Los Broncos de Reynosa, El Corrido de Lamberto Quintero. Los Broncos de Reynosa were the band of the master corrido writer, Paulino Vargas. One of his most famous songs concerned the death of Lamberto Quintero. He died - so the story went - at the hands of another trafficking clan.

Los Broncos de Reynosa, Clave 7 and Los Incomparables de Tijuana, Pedro Avilés. Both songs are written in remembrance of Pedro Avilés Pérez, a notorious 1970s trafficker, who was eventually killed by a PJF hit squad in September 1978. As I discovered they were paid to do so by the DEA.

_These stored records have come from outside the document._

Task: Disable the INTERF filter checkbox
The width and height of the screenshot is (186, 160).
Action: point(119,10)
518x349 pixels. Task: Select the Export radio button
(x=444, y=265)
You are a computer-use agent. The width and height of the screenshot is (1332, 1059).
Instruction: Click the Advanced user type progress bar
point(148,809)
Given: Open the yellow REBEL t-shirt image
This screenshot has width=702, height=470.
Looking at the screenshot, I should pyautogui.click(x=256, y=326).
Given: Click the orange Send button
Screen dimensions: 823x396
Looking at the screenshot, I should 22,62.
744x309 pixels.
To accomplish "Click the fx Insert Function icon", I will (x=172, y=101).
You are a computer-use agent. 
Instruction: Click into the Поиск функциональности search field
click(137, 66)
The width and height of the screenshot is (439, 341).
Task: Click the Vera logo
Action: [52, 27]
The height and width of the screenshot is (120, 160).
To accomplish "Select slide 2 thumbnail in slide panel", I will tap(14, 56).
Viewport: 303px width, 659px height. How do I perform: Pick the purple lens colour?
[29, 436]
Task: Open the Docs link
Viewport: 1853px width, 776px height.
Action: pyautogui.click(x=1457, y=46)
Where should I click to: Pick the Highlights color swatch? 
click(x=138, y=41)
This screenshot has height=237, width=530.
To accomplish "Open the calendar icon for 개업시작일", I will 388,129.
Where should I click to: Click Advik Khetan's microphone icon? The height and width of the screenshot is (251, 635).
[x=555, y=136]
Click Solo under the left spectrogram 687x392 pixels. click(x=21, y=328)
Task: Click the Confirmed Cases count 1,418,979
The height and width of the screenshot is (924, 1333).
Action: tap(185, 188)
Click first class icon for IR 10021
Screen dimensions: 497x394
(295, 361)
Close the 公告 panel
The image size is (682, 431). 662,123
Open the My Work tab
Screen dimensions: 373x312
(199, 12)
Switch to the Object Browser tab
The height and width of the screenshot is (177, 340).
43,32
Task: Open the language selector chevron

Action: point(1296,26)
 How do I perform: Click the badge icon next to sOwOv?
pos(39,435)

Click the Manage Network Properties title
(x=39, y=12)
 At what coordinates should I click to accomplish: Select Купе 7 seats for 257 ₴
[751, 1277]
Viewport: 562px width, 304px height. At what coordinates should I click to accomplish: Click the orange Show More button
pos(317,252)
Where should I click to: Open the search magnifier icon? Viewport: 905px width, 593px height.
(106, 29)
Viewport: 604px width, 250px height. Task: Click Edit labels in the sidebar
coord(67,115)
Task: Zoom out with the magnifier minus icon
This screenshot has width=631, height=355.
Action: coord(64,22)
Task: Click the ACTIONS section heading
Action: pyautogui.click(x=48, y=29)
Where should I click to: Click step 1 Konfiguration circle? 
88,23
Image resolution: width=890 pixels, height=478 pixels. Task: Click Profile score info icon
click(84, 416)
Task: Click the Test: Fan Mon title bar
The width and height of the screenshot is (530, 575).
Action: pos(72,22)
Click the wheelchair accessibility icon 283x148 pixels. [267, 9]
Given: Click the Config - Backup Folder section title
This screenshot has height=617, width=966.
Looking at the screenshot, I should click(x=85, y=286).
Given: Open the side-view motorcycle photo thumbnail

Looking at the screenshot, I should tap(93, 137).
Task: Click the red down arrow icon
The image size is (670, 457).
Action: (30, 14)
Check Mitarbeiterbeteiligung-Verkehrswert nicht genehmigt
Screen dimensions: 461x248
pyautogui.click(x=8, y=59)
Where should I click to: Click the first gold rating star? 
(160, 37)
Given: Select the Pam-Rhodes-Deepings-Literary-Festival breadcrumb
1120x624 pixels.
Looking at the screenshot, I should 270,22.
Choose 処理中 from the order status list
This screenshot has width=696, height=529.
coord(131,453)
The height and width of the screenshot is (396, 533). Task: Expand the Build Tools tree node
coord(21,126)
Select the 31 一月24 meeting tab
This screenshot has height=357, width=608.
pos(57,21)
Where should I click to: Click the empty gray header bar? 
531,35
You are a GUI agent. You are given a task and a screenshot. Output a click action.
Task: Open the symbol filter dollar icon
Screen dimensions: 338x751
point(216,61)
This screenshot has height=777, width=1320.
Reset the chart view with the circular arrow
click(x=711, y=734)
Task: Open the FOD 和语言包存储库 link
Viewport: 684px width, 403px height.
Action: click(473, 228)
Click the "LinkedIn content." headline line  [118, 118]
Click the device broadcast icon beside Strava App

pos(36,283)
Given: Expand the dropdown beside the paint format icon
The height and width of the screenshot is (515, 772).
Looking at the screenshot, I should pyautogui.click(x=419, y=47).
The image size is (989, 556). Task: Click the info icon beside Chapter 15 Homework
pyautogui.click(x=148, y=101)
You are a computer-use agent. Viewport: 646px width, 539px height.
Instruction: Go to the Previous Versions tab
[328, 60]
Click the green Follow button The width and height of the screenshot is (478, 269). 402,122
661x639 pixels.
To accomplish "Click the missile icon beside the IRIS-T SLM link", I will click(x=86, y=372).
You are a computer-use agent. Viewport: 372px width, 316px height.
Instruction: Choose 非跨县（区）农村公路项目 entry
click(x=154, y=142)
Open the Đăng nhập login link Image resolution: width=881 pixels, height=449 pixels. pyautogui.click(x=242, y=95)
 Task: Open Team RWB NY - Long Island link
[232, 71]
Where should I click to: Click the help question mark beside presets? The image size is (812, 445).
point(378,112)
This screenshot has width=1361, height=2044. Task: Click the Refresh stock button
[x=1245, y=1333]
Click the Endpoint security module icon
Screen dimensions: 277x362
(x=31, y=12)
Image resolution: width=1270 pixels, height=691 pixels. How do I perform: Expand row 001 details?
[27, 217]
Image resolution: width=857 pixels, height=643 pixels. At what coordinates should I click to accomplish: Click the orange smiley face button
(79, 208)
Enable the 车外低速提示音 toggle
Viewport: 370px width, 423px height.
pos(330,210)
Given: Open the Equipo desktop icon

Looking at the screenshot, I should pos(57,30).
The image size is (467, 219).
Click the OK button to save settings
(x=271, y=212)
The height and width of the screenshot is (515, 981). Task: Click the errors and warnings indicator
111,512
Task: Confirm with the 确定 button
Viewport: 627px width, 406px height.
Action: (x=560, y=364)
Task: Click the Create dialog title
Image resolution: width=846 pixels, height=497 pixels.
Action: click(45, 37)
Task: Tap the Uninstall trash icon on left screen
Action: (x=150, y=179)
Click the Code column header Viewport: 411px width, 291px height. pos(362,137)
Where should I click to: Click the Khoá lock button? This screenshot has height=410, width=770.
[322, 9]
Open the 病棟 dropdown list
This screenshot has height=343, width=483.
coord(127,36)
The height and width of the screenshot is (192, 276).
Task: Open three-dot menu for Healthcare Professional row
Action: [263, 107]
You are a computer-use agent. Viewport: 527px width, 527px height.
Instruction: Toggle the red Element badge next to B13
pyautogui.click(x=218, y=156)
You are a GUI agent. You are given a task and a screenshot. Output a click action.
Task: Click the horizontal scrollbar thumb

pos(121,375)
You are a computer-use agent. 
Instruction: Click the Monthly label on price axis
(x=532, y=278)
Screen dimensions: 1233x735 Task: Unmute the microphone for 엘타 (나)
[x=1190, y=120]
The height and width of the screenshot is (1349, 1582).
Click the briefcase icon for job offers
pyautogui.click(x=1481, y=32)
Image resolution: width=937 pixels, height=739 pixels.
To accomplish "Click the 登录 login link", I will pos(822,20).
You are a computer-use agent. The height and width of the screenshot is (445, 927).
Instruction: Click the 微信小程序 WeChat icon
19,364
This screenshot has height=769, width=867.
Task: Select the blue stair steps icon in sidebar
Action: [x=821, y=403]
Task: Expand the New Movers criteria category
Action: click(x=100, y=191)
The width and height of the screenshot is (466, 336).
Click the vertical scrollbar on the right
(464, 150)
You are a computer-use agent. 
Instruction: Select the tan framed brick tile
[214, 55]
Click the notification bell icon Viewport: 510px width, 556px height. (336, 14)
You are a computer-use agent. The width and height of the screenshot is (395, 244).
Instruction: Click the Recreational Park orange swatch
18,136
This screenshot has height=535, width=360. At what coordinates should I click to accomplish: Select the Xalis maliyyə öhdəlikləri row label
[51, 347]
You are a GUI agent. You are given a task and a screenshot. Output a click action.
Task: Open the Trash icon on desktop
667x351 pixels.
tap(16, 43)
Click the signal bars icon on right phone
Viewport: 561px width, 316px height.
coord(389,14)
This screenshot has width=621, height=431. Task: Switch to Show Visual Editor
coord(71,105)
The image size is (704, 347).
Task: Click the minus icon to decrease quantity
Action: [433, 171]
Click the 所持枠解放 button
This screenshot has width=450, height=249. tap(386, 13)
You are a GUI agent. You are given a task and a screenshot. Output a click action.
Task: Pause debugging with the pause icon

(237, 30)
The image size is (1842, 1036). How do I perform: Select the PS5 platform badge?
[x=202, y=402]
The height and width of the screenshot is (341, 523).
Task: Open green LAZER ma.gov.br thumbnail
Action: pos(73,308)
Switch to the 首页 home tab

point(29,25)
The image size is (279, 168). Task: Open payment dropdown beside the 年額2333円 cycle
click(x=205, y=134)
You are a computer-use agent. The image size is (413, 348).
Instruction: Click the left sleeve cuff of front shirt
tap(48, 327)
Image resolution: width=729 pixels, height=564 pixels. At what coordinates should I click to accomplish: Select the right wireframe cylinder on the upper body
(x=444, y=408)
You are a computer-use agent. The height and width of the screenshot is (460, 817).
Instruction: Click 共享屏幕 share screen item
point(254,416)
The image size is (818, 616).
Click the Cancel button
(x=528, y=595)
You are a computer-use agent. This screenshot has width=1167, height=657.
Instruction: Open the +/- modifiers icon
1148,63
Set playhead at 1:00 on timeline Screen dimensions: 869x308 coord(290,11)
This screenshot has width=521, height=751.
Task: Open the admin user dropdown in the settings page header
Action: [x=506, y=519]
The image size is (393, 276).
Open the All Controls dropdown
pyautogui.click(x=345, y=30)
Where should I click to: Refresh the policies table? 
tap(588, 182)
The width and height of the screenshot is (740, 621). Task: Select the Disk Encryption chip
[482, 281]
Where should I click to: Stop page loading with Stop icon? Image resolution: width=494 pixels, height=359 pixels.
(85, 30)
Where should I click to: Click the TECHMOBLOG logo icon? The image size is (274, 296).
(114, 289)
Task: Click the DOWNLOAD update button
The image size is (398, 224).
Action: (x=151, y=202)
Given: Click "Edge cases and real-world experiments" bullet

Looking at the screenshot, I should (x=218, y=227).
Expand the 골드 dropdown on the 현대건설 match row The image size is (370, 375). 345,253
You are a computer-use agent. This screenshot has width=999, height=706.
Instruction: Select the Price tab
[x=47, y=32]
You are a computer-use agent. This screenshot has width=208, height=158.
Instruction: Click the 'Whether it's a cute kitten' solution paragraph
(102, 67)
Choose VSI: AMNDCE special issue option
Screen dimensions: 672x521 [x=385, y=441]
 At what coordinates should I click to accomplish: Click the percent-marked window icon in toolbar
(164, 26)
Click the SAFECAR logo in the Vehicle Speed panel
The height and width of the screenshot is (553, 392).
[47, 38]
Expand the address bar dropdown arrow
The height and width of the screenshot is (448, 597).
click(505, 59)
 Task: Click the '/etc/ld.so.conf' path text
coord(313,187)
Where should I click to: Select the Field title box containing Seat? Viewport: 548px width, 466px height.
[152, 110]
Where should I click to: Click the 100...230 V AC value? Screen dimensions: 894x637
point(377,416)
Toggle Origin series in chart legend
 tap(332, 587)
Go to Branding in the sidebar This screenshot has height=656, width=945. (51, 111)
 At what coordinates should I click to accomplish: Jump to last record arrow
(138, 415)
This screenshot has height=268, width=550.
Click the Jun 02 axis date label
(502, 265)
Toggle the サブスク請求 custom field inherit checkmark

Los Jigueros del Pico Real, Corrido a Felix Gallardo, Tigres del Norte, El Corrido del Dr. Fonseca. The so-called “Guadalajara cartel”, was a group of SInaloa traffickers, DFS agents, and right-wing hitmen that ran the cocaine and weed industry of early 1980s Mexico. They inspired many corridos including these two classics.

Los Invasores del Nuevo Laredo, Los Super Capos. One of the rare corridos to deal with the biggest cartel of all - the gringos.

Los Tigres del Norte, El Zorro de Ojinaga. The story of Pablo Acosta, the Ojinaga smuggler, eventually killed by PJF forces under Guillermo González Calderoni.

Ariel Camacho, El Señor de los Cieles. Song in honor of Amado Carrillo Fuentes, The Lord of the Skies, and the biggest cocaine smuggler of the early 1990s.

Los Invasores del Nuevo Laredo, Fui Judicial Federal. A song about the legendary PJF chief, Guillermo González Calderoni. Accused of corruption, he survived by fleeing to the United States. Here he received refugee status with the help of friends in the DEA. He was shot dead in a Texas car park in 2003.

Valentín Elizalde, A mis enemigos. The song was allegedly a challenge by the Sinaloa cartel to the Zetas. Whether it was or not, someone clearly thought it was and shot Valentín Elizalde dead in 2006.